Branża lotnicza przez pandemię i wprowadzone ograniczenia w przemieszczaniu się poniosła ogromne straty. Eksperci uważają, że podwyżka cen biletów lotniczych w niedalekiej przyszłości jest przesądzona. Dodatkowe opodatkowanie paliwa lotniczego spowoduje, że bilety będą jeszcze droższe.
– Obawa i restrykcje wprowadzane w związku z pandemią już spowodowały, że mniej latamy. Z jednej strony chcielibyśmy latać więcej, z drugiej – jest pewna świadomość związana z zarządzaniem środowiskiem. Coraz częściej mówi się o wprowadzeniu pewnych zasad, które spowodują, że transport lotniczy będzie bardziej ekologiczny. Istnieje uzasadniona obawa, co będzie za kilka lat, gdy nowy podatek będzie wprowadzony. Ceny biletów na pewno wzrosną, ale dziś trudno dywagować, o ile konkretnie – wyjaśniał Dariusz Tłoczyński.
Drugim z tematów audycji było coraz powszechniejsze wprowadzanie przez banki opłat i prowizji od podstawowych usług. Wciąż znikają z rynku oferty na prowadzenie darmowych kont osobistych.

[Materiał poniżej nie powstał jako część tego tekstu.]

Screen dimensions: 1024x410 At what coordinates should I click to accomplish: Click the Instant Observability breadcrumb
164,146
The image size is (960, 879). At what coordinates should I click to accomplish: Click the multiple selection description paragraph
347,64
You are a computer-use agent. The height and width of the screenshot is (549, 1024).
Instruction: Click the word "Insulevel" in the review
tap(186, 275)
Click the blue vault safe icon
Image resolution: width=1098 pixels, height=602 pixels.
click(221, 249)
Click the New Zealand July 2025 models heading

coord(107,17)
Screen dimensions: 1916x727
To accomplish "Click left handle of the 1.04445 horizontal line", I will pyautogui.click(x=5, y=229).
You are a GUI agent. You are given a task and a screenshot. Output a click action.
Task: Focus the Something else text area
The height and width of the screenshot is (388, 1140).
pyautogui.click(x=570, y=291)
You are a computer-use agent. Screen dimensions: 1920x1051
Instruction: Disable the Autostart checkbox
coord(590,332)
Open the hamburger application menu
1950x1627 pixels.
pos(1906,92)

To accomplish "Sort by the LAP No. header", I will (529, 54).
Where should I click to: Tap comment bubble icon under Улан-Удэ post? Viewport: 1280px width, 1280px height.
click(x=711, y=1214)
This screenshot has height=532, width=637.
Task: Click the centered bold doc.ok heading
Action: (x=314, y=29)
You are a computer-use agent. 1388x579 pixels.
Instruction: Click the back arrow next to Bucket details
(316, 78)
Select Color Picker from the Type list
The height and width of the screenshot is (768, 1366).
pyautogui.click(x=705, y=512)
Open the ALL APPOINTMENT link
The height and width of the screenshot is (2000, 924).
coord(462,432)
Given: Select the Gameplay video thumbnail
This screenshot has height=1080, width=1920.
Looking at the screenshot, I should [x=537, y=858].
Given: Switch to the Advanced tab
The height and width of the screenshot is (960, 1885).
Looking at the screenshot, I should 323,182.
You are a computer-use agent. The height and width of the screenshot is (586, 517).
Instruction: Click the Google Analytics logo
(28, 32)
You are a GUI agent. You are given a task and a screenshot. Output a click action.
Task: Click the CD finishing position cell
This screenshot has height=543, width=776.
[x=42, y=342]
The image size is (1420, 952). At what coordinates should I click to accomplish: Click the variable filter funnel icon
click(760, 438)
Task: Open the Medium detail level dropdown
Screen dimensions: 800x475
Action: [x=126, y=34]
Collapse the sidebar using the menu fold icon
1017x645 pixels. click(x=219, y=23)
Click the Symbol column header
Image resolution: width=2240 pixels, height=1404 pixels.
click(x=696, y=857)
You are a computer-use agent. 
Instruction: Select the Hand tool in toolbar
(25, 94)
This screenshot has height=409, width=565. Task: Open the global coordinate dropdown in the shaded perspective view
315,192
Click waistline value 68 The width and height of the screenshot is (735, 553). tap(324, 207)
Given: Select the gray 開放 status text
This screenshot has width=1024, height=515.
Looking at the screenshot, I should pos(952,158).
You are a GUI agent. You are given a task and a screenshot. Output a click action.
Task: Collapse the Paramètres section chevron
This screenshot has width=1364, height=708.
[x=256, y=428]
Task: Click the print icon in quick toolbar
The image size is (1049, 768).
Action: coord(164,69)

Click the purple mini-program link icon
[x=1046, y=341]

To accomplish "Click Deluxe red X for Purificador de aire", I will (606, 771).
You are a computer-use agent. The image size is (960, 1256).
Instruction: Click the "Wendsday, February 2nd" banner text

– Banki dostosowują się do sytuacji, jaką mamy w polskiej gospodarce. Mam na myśli bardzo preferencyjne oprocentowanie stóp procentowych przez Europejski Bank Centralny. Te stopy zbliżyły się do poziomu zerowego. Inflacja, której każdy z nas doświadcza w codziennym życiu, według Głównego Urzędu Statystycznego wynosi 3,6 proc., a według innych ośrodków eksperckich ponad 6 proc. Paliwa podrożały o 15 proc., śmieci o 30 proc., energia o 10 proc. Banki muszą na to natychmiast reagować oprocentowaniem depozytów i oprocentowaniem kredytów. Pieniądze trzymane w bankach co miesiąc realnie tracą na wartości. Dla banków nie jest to nic innego, jak rachunek ekonomiczny, biznesowy. Skoro nie mogą zarabiać na tradycyjnej bankowości, proponują nam szereg rozmaitych usług, jak np. księgowość dla mikrofirm, ubezpieczenia, itp. Zaczęły szukać dochodów pozaodsetkowych, polegających na pobieraniu od nas opłat i różnego rodzaju prowizji – tłumaczył Krzysztof Zdanowski.